## DIRECTIONS:
In the listing below, find the line with "The height and width of the screenshot is (439, 496)." and the line with "This screenshot has height=570, width=1211.". Repeat those two lines and all lines between them exactly.

## GIVEN RECORDS:
---

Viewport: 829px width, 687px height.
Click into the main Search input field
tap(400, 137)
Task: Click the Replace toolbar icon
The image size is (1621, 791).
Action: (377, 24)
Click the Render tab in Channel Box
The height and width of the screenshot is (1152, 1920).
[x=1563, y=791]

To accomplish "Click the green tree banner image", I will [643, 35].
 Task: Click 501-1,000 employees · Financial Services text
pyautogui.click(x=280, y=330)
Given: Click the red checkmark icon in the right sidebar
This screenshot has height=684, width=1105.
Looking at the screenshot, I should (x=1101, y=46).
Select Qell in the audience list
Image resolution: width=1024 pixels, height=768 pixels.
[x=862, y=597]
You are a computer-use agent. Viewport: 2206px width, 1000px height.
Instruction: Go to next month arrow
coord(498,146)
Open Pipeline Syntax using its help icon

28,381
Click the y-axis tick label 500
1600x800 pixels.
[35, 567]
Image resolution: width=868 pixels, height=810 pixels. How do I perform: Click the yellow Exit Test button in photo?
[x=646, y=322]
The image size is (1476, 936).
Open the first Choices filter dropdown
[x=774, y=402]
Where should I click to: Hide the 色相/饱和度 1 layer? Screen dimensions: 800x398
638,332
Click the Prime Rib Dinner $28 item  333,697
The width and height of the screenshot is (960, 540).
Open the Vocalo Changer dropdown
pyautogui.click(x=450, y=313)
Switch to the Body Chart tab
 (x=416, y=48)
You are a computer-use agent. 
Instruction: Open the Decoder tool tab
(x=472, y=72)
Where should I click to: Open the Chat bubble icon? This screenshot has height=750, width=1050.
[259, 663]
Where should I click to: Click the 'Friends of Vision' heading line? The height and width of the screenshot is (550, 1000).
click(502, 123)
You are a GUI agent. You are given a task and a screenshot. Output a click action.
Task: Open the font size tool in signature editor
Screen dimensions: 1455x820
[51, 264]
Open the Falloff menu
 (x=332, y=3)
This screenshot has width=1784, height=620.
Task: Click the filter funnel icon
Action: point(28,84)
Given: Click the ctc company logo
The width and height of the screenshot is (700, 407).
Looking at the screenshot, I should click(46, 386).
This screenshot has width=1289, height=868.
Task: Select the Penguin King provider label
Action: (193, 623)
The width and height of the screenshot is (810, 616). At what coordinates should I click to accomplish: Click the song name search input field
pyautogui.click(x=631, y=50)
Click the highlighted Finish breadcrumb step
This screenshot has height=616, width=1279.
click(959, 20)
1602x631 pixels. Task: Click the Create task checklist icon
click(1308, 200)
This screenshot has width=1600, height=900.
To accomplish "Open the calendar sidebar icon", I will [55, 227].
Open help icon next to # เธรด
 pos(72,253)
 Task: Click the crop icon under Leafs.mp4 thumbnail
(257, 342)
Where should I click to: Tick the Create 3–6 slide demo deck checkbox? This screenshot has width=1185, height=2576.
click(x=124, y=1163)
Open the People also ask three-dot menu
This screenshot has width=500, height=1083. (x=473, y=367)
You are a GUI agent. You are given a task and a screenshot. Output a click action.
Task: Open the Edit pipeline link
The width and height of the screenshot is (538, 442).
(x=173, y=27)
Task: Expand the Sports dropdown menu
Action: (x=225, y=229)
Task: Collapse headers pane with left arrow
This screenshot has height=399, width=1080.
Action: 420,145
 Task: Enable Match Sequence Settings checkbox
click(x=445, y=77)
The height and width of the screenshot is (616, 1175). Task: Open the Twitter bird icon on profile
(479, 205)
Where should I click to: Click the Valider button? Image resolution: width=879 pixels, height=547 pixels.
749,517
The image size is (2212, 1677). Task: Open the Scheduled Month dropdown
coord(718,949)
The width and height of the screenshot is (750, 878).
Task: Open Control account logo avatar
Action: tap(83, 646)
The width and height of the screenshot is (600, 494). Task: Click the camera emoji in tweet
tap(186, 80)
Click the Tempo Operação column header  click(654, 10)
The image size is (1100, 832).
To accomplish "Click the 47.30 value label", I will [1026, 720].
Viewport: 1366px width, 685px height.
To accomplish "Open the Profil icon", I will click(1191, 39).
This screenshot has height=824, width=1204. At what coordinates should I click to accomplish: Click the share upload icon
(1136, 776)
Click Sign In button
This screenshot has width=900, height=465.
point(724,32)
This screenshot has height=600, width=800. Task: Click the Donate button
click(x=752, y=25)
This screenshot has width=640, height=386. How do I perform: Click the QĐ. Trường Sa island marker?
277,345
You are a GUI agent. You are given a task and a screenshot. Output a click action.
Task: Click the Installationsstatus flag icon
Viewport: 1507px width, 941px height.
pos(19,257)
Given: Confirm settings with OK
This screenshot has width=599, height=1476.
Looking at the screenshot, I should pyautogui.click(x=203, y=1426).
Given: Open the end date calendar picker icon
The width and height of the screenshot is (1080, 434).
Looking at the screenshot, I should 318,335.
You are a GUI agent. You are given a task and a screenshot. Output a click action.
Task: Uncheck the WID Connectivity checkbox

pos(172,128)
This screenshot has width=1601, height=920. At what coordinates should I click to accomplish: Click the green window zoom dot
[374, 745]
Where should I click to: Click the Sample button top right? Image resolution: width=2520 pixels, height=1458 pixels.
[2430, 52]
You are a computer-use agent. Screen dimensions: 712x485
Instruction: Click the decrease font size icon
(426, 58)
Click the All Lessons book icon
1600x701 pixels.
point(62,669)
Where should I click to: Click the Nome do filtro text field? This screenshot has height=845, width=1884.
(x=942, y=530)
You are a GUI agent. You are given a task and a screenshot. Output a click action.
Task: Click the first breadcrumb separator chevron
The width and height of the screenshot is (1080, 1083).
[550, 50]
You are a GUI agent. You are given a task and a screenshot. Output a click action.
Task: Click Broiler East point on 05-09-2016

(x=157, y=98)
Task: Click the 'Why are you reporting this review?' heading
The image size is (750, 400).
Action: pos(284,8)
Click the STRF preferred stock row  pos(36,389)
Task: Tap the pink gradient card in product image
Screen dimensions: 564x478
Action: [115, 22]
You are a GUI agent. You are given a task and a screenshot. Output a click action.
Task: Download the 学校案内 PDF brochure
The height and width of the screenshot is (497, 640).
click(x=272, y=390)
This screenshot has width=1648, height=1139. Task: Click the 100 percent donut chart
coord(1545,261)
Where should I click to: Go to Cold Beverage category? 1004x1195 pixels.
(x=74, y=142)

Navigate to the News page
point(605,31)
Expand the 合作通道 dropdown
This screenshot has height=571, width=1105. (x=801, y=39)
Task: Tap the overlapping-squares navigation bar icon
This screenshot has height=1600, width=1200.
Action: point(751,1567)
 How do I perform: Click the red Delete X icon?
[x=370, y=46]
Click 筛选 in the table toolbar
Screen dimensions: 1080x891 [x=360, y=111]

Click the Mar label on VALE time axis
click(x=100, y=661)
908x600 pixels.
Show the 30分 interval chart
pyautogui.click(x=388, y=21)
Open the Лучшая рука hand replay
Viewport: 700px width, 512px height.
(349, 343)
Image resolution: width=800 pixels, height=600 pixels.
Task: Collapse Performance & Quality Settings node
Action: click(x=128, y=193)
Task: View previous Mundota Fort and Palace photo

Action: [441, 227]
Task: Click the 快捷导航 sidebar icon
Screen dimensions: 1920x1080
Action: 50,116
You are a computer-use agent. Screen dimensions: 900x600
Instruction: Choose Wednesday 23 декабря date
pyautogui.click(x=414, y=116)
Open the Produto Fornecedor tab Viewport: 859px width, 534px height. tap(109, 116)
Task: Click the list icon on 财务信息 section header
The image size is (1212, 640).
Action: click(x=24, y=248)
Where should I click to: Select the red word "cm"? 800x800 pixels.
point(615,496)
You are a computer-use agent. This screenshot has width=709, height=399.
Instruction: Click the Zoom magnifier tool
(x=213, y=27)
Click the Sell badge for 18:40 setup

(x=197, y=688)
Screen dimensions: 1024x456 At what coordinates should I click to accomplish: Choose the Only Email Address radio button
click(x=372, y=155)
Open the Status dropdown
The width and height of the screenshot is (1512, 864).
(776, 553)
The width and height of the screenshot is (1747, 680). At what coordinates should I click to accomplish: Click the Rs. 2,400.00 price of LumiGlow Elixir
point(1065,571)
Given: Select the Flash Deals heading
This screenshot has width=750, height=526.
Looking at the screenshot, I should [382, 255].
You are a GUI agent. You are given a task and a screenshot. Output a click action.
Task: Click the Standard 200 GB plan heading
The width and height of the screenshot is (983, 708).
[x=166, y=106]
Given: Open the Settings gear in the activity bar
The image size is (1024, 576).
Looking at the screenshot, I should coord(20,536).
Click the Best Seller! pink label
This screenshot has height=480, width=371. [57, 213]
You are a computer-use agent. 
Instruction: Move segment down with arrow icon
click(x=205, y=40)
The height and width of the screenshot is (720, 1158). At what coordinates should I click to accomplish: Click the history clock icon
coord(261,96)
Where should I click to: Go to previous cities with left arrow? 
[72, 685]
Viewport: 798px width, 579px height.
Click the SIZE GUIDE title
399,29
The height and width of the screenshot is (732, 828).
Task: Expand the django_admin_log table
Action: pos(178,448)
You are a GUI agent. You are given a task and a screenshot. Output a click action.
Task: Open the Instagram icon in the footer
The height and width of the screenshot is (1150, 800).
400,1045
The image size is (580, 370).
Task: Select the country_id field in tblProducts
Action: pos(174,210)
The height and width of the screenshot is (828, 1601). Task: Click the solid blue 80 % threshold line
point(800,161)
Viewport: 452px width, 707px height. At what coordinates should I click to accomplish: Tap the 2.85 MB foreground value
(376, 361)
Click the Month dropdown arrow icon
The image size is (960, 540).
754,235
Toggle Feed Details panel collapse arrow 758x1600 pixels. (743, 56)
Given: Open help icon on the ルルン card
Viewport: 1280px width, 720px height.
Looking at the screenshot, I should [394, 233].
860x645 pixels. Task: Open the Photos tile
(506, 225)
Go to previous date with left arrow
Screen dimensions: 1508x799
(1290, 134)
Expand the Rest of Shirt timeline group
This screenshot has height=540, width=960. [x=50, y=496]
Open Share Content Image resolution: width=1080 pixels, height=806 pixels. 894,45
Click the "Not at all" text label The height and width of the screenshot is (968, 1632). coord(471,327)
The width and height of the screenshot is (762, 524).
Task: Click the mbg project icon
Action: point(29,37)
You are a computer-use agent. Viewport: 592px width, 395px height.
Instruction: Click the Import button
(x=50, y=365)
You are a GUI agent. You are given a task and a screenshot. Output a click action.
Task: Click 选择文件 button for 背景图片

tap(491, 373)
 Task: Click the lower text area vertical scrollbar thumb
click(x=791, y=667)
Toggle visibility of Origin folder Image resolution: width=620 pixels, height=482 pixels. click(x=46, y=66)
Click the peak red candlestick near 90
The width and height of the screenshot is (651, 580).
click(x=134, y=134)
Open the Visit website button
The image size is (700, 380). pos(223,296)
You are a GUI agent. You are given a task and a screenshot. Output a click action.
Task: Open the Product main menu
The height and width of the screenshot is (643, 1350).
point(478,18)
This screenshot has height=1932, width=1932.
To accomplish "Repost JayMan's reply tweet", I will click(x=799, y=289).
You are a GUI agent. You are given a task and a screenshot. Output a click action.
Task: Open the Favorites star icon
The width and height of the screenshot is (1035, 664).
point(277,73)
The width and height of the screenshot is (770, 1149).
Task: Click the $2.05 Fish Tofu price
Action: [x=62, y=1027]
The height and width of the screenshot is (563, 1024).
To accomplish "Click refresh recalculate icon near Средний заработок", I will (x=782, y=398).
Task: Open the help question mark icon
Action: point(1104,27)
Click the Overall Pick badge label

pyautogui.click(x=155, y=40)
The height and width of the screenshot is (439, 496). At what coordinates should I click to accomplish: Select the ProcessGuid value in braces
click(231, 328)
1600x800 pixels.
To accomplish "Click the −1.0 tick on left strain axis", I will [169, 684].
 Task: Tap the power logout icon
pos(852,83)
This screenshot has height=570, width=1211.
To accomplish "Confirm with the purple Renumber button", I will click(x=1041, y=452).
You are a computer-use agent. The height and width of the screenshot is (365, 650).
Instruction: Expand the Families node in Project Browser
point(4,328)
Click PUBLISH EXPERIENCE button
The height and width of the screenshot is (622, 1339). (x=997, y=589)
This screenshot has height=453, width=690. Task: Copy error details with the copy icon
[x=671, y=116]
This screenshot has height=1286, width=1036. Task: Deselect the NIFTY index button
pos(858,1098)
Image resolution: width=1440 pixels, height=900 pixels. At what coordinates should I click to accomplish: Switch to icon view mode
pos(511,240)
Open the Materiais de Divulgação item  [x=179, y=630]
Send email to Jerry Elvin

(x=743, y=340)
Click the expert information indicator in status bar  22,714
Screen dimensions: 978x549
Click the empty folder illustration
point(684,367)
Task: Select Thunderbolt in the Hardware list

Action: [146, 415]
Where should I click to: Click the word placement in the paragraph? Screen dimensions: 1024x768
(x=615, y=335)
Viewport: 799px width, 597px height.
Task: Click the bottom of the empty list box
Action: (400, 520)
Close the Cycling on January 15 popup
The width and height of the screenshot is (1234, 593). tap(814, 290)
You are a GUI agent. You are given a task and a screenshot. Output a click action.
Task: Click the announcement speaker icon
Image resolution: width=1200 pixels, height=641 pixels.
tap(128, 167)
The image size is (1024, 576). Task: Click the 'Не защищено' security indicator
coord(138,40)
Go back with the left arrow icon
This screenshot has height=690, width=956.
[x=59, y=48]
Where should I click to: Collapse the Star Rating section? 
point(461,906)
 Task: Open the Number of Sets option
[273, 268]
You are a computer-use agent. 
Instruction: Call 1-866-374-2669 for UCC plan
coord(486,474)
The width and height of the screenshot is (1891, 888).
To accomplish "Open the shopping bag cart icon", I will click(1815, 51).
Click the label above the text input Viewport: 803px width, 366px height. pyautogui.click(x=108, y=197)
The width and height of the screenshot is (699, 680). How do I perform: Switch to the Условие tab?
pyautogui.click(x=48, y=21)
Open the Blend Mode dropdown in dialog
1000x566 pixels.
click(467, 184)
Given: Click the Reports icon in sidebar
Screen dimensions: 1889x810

---

## TASK ANSWER:
The height and width of the screenshot is (439, 496). At what coordinates should I click to accomplish: Select the ProcessGuid value in braces
click(231, 328)
1600x800 pixels.
To accomplish "Click the −1.0 tick on left strain axis", I will [169, 684].
 Task: Tap the power logout icon
pos(852,83)
This screenshot has height=570, width=1211.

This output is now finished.